## What is being asked
Read the records below. Copy each line where the string "agent" occurs.

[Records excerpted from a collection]
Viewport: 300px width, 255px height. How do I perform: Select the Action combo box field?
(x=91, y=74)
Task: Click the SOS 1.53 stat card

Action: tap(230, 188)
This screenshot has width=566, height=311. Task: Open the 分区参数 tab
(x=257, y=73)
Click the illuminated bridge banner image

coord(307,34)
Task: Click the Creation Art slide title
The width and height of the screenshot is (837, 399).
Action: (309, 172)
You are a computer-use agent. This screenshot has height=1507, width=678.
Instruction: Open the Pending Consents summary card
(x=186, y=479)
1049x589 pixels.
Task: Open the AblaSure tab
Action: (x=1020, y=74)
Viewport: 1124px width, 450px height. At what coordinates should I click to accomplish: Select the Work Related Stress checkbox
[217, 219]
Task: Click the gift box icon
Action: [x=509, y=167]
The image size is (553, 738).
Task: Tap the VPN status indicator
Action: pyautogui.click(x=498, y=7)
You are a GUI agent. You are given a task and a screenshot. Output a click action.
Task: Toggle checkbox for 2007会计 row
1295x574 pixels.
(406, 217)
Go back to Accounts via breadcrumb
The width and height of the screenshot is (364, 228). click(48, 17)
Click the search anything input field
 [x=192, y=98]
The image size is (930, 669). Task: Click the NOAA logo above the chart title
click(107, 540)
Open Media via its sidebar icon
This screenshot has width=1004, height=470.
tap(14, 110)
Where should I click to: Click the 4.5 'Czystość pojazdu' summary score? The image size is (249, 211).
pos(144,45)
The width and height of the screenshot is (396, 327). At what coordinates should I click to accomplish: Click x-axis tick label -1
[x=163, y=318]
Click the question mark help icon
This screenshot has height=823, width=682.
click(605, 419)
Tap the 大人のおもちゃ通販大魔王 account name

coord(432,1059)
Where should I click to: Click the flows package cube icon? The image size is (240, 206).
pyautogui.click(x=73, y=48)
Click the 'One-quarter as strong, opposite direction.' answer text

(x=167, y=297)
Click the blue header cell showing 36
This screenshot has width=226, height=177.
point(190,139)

## Task solution
You are a computer-use agent. This screenshot has height=1507, width=678.
You are a GUI agent. You are given a task and a screenshot. Output a click action.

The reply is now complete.